Nuno Peixinho será o novo Portugal Deputy HR Director da Faurecia e falou sobre o novo desafio em exclusivo à RHmagazine, revista na qual é membro do Conselho Editorial. O seu percurso profissional na área de RH teve início na Teka Portugal. Aqui, desempenhou funções de recrutamento, formação, avaliação funcional, eventos, contacto com o “chão de fábrica”, entre outras.

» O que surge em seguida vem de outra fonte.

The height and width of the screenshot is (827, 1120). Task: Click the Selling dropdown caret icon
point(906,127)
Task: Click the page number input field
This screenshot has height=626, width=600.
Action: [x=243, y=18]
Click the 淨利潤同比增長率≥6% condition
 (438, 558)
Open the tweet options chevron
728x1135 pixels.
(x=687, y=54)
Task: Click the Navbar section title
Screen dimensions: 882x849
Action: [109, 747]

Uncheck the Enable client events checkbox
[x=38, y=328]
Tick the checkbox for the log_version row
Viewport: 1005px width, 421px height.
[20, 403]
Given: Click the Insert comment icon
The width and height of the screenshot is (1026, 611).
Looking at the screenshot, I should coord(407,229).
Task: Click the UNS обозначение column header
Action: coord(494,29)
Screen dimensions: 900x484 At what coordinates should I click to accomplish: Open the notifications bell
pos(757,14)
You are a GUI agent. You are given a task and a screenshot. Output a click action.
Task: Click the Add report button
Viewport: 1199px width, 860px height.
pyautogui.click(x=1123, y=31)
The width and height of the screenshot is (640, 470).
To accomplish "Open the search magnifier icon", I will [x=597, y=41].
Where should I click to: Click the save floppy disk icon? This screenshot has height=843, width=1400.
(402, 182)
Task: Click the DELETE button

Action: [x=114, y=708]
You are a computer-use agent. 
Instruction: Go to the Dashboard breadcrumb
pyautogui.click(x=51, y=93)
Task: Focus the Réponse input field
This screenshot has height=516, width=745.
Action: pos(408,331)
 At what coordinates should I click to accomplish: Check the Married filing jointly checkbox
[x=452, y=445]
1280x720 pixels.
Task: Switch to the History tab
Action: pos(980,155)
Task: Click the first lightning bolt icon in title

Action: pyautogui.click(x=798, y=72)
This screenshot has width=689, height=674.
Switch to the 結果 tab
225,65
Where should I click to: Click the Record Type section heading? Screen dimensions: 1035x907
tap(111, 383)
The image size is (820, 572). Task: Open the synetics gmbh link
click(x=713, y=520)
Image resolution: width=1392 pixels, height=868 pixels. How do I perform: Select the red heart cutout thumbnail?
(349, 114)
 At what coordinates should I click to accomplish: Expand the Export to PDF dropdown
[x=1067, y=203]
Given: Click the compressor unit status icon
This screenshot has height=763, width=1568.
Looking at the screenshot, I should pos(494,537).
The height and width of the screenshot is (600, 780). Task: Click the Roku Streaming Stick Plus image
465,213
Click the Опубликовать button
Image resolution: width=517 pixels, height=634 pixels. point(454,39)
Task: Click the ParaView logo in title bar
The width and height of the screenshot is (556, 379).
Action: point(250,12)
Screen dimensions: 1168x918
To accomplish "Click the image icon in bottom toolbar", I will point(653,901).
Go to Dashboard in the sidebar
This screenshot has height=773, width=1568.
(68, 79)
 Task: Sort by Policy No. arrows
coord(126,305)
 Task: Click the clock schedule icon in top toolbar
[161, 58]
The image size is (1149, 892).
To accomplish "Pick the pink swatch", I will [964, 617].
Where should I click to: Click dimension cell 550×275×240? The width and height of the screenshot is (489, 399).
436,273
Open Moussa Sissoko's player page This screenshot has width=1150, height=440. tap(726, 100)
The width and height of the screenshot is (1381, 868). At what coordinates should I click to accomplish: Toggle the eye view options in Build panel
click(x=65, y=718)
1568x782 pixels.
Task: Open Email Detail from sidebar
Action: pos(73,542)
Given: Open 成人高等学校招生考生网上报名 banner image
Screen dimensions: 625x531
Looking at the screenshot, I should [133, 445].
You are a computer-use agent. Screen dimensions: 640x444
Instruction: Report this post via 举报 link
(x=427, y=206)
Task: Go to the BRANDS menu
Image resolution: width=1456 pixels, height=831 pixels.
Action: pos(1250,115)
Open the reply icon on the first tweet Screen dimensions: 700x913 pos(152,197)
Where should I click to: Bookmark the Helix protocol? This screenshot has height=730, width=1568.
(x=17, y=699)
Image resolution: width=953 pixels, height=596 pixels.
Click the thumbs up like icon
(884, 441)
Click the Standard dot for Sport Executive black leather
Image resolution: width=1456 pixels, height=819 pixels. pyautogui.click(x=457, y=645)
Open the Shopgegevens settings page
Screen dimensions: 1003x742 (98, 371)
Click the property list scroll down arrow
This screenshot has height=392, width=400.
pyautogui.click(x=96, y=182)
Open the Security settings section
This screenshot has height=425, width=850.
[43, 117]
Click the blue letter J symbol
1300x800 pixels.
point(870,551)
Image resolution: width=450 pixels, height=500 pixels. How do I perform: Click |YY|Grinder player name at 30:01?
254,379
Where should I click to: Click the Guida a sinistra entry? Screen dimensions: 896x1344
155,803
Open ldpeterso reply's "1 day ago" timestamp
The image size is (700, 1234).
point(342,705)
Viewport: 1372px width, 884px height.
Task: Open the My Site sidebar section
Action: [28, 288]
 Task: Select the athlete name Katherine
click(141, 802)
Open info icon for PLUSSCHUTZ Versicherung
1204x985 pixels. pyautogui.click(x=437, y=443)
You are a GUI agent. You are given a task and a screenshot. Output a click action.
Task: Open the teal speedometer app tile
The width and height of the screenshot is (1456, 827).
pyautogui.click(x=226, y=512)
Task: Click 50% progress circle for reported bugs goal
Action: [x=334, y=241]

Depois de ter passado pela área da Sociologia, regressou aos RH através da Bosch Termotecnologia (antiga Vulcano), onde esteve durante 12 anos. Entre funções locais em fábrica e funções corporativas de coordenação nacional de RH, Nuno Peixinho teve, aqui, a sua primeira experiência de gestão de equipa. Neste papel, passou pelas áreas de C&B, Payroll, HRBP e L&D, tendo sido, ainda, formador e coach interno na área de desenvolvimento de liderança.
Em 2016, Nuno Peixinho integrou a Sonae Arauco como Talent Management and Organizational Development Director. Neste cargo, tinha à sua responsabilidade os cinco países nos quais a empresa estava presente: Portugal, Espanha, Alemanha, África do Sul e Canadá.
Um novo desafio surgiu em 2017: construir de raiz a estrutura de RH da Paul Stricker, um grupo multinacional de base portuguesa. Foi, então, Group HR Director, tendo à sua responsabilidade os cerca de 250 colaboradores da empesa. Num ano e meio, o Grupo já integrava 1.000 pessoas em 12 países.
As funções atuais
Nuno Peixinho passou, ainda, pelo Grupo Körber como Head of HR, antes de chegar à Faurecia/FORVIA, para assumir a posição de Country HR Operations Manager para Portugal, em 2021. Neste papel, contribui e suporta a estratégia de pessoas do Grupo para Portugal, onde estão situadas seis fábricas, uma GBS e cerca de 4.500 pessoas.
O atual Country Deputy HR Dirctor garantiu à RHmagazine: “Quero continuar a fortalecer o trabalho desenvolvido nos últimos três anos no Grupo, promovendo e consolidando práticas de RH que têm impulsionado o crescimento e o sucesso da FORVIA em Portugal. A prioridade será a de manter um ambiente onde cada colaborador se sinta valorizado, apoiado e motivado a crescer dentro da empresa.”
“Irei continuar a colocar o foco na retenção e no desenvolvimento das pessoas, assim como na promoção de uma cultura organizacional que valorize a inovação e sustente a nossa eficiência operacional, reforçando o espírito colaborativo que temos vindo a construir juntos. Este novo papel exige uma liderança que não só preserve as conquistas alcançadas, mas que também esteja preparada para se ajustar e evoluir de acordo com as novas necessidades das nossas pessoas, da FORVIA e do mercado.”, concluiu.